_DIRECTIVES_.
**A)** List each amount of storage space or money mentioned in the mailing-list thread on Wikimedia image dumps.
**B)** Pick up the mailing-list thread on Wikimedia image dumps after its last sentence and keep writing it.

_DOCUMENT_.
Re: [Xmldatadumps-l] [Wiki-research-l] Wikipedia dumps downloader

29 Jun 2011

emijrp wrote:
...
  I didn't mean security problems. I meant just
deleted files by weird
 terms of service. Commons hosts a lot of images which can be
 problematic, like nudes or copyrighted materials in some jurisdictions.
 They can deleted what they want and close every account they want, and
 we will lost the backups. Period. 
Good point.

...
  And we don't only need to keep a copy of every
file. We need several
 copies everywhere, not only in the Amazon coolcloud. 
Sure. Relying *just* on Amazon would be very bad.

...
      Wikimedia Foundation has provided image dumps
several times in the
     past, and also rsync3 access to some individuals so that they could
     clone it.

 Ah, OK, that is enough (?). Then, you are OK with old-and-broken XML
 dumps, because people can slurp all the pages using an API scrapper. 
If all people that wants it can get it, then it's enough. Not so much in 
a timely manner, though, but that could be fixed. I'm quite confident 
that if rediris rang me tomorrow offering 20Tb for hosting commosns 
image dumps, that could be managed without too much problems.

...
      It's like the enwiki history dump. An image
dump is complex, and
     even less useful.

 It is not complex, just resources consuming. If they need to buy another
 10 TB of space and more CPU, they can. $16M were donated last year. They
 just need to put resources in relevant stuff. WMF always says "we host
 the 5th website in the world", I say that they need to act like that.

 Less useful? I hope they don't need such a useless dump for recovering
 images, just like happened in the past.

_DATA LINES_.
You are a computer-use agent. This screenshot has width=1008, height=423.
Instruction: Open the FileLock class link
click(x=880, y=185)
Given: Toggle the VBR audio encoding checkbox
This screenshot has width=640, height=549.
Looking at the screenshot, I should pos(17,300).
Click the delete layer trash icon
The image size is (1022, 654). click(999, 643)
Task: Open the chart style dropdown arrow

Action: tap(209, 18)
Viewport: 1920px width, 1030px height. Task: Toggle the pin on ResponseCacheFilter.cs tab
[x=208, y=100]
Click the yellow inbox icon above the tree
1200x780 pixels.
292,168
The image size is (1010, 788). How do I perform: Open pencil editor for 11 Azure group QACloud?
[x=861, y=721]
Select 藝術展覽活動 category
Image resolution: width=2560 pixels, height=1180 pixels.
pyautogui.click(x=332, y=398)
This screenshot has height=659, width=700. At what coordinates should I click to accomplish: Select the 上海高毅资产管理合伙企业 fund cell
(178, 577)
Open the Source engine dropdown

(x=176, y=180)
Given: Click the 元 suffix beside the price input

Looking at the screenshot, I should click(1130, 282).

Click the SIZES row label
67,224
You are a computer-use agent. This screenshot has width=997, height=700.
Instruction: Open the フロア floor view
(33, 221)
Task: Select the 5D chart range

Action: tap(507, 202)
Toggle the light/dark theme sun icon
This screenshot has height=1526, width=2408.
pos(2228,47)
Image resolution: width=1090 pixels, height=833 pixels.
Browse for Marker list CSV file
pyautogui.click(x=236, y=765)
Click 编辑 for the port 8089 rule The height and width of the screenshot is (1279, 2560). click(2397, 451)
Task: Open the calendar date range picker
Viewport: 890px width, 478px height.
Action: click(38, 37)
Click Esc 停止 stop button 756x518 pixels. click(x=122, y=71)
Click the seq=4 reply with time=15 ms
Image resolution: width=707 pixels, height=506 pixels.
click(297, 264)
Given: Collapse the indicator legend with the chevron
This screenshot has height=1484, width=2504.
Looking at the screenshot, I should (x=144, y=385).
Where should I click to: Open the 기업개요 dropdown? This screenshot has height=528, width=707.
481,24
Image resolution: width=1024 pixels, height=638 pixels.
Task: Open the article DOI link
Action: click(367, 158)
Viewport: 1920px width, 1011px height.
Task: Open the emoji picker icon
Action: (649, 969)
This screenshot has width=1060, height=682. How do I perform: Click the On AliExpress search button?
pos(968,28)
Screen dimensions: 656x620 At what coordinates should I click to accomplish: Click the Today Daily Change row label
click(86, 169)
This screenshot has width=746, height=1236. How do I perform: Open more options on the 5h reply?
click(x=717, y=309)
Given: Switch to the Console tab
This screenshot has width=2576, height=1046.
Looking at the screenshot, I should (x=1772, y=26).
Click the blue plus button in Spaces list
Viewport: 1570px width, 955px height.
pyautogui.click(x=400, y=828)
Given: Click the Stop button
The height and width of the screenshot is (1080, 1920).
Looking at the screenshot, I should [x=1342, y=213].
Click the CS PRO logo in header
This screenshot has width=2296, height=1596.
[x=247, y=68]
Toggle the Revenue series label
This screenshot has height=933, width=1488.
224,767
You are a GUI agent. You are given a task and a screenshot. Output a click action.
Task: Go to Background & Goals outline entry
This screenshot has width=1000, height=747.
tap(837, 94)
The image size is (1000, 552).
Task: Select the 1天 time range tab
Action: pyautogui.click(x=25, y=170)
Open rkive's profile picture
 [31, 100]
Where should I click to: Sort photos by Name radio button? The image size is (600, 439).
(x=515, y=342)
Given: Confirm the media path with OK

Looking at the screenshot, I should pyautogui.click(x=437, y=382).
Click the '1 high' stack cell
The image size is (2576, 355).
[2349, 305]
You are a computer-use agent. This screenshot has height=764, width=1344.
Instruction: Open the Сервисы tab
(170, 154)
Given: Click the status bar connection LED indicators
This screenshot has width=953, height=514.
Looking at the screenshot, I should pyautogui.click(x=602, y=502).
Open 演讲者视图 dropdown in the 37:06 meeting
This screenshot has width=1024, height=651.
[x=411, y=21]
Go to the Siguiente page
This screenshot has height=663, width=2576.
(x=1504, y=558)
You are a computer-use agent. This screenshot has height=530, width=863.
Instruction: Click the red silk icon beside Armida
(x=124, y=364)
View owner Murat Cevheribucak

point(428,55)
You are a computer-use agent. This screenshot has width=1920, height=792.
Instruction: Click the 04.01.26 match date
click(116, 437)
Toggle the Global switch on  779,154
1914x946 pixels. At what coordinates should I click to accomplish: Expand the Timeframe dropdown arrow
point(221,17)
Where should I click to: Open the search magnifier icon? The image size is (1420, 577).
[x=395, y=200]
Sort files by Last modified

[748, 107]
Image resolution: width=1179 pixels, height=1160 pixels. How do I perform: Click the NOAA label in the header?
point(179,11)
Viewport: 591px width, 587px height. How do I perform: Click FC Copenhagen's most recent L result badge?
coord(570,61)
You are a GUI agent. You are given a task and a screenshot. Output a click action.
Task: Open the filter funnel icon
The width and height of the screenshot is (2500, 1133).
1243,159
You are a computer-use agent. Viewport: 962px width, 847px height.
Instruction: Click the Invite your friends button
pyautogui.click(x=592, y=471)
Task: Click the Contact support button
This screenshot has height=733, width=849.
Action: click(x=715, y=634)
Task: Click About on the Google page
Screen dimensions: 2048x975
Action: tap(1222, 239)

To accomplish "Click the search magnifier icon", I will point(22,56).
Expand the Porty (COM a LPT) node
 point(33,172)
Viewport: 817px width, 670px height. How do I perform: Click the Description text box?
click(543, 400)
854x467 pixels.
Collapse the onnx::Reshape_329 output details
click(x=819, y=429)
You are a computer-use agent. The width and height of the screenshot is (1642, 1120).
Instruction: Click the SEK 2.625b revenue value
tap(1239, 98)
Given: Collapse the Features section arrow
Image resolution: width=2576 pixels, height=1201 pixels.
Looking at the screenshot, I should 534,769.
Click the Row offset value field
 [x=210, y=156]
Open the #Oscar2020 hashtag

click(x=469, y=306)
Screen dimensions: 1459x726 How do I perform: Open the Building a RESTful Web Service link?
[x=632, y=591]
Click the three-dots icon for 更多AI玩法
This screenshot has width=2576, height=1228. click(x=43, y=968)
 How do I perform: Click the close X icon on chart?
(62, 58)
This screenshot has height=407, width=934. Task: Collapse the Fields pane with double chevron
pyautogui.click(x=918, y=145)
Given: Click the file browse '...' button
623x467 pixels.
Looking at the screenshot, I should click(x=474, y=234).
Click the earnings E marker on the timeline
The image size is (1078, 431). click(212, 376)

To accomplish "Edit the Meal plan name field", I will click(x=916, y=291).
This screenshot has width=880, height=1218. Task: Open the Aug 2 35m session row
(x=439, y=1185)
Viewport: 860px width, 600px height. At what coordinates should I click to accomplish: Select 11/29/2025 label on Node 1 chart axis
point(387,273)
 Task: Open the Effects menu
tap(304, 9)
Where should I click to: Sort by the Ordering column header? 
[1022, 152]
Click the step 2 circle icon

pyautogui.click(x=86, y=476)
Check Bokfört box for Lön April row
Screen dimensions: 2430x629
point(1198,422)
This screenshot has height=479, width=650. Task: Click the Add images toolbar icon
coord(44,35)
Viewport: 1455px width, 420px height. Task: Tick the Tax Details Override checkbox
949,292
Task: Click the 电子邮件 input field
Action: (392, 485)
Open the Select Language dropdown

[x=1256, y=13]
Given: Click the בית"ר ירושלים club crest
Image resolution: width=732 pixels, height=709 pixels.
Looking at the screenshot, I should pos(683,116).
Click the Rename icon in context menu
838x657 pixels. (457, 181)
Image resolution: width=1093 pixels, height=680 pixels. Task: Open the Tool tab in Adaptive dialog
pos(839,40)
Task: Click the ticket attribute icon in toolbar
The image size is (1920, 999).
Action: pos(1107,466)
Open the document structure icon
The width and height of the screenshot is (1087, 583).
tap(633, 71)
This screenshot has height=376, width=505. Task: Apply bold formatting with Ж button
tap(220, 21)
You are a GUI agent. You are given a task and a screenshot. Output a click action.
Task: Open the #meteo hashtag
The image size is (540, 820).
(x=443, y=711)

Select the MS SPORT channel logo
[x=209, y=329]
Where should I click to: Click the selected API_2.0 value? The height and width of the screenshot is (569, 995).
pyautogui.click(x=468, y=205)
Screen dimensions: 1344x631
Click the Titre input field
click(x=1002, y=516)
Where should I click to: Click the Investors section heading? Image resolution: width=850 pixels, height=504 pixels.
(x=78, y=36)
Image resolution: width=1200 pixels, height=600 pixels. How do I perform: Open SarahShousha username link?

_ANSWERS IN ORDER_.
**A)**
20Tb
10 TB
$16M

**B)**
Yes, that seems sensible. You just need to convince them :)
But note that they are already making another datacenter and developing 
a system with which they would keep a copy of every upload on both of 
them. They are not so mean.

...
          Community donates images to Commons,
community
         donates money every year, and now community needs to develop a
         software
         to extract all the images and packed them,

     There's no *need* for that. In fact, such script would be trivial
     from the toolserver.

 Ah, OK, only people with toolserver account may have access to an image
 dump. And you say it is trivial from Toolserver and very complex from
 Wikimedia main servers. 
Come on. Making a script to dowload all images is trivial from the 
toolserver. It's just not so easy using the api.
The complexity is for making a dump that *anyone* can download. And it's 
just resources, not technical.

...
          and of course, host them in a permanent way.
Crazy, right?
     WMF also tries hard to not lose images.
 I hope that, but we remember a case of lost images. 
Yes. That's a reason for making copies, and I support that. But there's 
a difference between "failures happen" and "WMF is not trying to keep 
copies".

...
      We want to provide some redundance on our own.
That's perfectly
     fine, but it's not a requirement.

 That _is_ a requirement. We can't trust Wikimedia Foundation. They lost
 images. They have problems to generate English Wikipedia dumps and image
 dumps. They had a hardware failure some months ago in the RAID which
 hosts the XML dumps, and they didn't offer those dumps during months,
 while trying to fix the crash. 

...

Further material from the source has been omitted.